Search code examples
pythongitlabdockerfilegitlab-api

How can I extract contents from a file stored in gitlab repos


Using the gitlab-python package, I'd like to extract lines from all Dockerfiles. Using my code below, I am able to get project names and url to the repo I want but how can I ensure there is a Dockerfile and read the contents of the Dockerfile.

import gitlab
import json
from pprint import pprint
import requests
import urllib.request


# private token authentication
gl = gitlab.Gitlab('<path_to_gitlab_repo>', private_token=<token_here>)

gl.auth()

# list all projects
projects = gl.projects.list()
for project in projects:
    # print(project) # prints all the meta data for the project
    print("Project: ", project.name)
    print("Gitlab URL: ", project.http_url_to_repo)
    # print("Branches: ", project.repo_branches)
    pprint(project.repository_tree(all=True))
    f = urllib.request.urlopen(project.http_url_to_repo)
    myfile = f.read()
    print(myfile)
    print("\n\n")

The output I get now is :

Gitlab URL:  <path_to_gitlab_repo>
[{'id': '0c4a64925f5c129d33557',
  'mode': '1044',
  'name': 'README.md',
  'path': 'README.md',
  'type': 'blob'}]

Solution

  • You can use the project.files.get() method (see documentation) to get the Dockerfile of the project.

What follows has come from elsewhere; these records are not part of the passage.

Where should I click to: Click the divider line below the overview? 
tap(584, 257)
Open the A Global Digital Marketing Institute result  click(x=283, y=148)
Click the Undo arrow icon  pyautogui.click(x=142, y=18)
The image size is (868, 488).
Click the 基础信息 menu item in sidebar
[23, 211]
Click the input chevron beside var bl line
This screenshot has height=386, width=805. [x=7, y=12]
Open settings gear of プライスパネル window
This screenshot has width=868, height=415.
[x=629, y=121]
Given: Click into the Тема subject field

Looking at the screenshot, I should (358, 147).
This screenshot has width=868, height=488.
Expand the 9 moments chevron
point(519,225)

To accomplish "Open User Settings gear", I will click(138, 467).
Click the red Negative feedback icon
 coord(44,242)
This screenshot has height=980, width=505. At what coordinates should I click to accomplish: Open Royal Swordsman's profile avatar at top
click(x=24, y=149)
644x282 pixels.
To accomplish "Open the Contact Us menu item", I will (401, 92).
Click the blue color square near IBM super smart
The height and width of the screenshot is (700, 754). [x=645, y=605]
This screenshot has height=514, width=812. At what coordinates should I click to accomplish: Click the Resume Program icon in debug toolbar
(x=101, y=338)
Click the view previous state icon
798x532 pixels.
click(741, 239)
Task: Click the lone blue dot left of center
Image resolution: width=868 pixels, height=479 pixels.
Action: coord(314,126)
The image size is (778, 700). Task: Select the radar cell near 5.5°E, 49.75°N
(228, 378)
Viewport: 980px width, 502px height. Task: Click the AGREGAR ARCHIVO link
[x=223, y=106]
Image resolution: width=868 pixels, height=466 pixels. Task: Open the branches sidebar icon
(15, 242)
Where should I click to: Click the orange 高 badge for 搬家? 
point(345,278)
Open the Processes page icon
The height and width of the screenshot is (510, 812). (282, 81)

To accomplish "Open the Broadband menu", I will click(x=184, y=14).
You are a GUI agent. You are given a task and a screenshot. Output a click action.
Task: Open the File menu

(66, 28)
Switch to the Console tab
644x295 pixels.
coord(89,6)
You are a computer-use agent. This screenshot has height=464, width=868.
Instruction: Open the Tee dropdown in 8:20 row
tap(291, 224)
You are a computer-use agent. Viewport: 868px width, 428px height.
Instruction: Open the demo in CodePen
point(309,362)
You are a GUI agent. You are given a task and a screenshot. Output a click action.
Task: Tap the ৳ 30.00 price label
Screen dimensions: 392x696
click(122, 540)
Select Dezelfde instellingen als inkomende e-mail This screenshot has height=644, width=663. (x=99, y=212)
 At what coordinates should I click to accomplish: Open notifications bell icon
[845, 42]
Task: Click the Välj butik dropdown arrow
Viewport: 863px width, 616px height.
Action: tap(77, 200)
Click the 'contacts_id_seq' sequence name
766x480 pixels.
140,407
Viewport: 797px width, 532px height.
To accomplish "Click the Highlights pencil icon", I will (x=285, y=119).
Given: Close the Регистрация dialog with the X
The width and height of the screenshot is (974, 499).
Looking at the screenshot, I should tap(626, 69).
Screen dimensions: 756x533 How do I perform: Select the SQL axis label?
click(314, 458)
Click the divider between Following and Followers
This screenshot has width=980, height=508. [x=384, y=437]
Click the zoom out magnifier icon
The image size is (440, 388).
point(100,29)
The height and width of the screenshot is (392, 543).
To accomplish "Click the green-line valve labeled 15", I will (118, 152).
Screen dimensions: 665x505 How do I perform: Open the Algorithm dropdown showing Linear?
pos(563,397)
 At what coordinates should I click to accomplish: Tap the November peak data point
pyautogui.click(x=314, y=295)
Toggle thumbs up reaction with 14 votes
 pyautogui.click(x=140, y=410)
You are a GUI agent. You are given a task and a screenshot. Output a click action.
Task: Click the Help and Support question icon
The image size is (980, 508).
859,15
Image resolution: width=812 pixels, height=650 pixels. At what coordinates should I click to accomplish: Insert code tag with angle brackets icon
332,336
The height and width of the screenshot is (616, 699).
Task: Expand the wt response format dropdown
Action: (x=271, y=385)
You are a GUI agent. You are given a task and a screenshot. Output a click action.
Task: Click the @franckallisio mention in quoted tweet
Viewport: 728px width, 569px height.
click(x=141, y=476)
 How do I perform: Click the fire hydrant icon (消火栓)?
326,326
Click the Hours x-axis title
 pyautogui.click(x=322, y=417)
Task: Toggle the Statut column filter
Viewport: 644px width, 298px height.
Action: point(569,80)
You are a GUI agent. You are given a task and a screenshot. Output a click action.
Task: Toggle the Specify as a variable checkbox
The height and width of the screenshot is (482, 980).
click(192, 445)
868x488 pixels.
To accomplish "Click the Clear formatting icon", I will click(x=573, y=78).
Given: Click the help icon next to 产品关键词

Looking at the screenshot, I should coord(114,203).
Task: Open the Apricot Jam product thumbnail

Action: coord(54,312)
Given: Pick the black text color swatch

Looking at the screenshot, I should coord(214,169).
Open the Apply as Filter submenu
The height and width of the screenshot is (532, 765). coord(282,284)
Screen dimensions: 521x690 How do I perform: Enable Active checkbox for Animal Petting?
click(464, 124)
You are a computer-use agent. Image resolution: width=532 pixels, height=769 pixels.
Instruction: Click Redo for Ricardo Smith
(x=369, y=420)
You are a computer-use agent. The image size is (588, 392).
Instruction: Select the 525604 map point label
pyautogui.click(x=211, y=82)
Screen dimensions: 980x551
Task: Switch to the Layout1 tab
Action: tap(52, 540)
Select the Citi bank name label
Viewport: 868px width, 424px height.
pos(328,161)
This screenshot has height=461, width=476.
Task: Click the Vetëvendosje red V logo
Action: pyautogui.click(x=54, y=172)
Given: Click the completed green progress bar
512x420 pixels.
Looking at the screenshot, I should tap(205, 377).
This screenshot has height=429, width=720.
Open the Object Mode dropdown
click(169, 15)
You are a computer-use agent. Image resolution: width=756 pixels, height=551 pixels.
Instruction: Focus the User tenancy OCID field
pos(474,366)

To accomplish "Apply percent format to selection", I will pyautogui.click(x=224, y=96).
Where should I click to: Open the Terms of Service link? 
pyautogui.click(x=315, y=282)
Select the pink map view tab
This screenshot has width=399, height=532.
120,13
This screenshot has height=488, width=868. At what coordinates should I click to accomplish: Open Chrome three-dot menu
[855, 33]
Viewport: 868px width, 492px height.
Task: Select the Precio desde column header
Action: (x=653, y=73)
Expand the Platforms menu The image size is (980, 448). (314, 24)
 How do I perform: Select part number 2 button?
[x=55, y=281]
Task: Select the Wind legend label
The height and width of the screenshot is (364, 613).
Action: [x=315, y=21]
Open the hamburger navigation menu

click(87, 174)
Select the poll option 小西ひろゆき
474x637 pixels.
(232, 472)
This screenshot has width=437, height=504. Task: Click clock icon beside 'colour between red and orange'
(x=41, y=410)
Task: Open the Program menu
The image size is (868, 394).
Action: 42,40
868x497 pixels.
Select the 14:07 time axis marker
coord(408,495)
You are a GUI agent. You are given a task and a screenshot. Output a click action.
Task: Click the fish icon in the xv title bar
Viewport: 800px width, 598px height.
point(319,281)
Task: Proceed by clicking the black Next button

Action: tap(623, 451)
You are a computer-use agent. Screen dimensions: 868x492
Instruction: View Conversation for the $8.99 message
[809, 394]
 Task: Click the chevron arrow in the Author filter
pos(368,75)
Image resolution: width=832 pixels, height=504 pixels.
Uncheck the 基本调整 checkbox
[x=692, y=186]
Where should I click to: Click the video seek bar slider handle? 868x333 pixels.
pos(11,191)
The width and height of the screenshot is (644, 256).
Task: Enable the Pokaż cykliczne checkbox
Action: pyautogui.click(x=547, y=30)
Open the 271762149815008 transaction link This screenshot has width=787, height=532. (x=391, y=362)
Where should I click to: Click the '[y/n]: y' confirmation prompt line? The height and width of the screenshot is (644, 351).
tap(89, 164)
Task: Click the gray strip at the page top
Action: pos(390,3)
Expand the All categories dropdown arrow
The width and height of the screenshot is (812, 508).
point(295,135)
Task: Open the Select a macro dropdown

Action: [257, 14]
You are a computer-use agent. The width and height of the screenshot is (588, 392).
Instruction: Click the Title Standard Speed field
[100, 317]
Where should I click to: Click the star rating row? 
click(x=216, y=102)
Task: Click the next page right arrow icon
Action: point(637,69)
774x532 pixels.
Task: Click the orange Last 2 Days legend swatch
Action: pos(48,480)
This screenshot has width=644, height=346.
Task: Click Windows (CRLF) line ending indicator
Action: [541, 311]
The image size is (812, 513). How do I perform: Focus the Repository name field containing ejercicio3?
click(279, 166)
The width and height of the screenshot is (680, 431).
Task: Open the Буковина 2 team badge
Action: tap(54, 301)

    You can then print the content of the Dockerfile/do whatever you want to do with it like this:

    import gitlab
    import base64
    
    
    # private token authentication
    gl = gitlab.Gitlab(<gitlab-url>, private_token=<private-token>)
    
    gl.auth()
    
    # list all projects
    projects = gl.projects.list(all=True)
    for project in projects:
        # print(project) # prints all the meta data for the project
        # print("Project: ", project.name)
        # print("Gitlab URL: ", project.http_url_to_repo)
    
        # Skip projects without branches
        if len(project.branches.list()) == 0:
            continue
    
        branch = project.branches.list()[0].name
    
        try:
            f = project.files.get(file_path='Dockerfile', ref=branch)
        except gitlab.exceptions.GitlabGetError:
            # Skip projects without Dockerfile
            continue
    
        file_content = base64.b64decode(f.content).decode("utf-8")
        print(file_content.replace('\\n', '\n'))
    
    

    You might have to adjust the branch name in case there are multiple branches.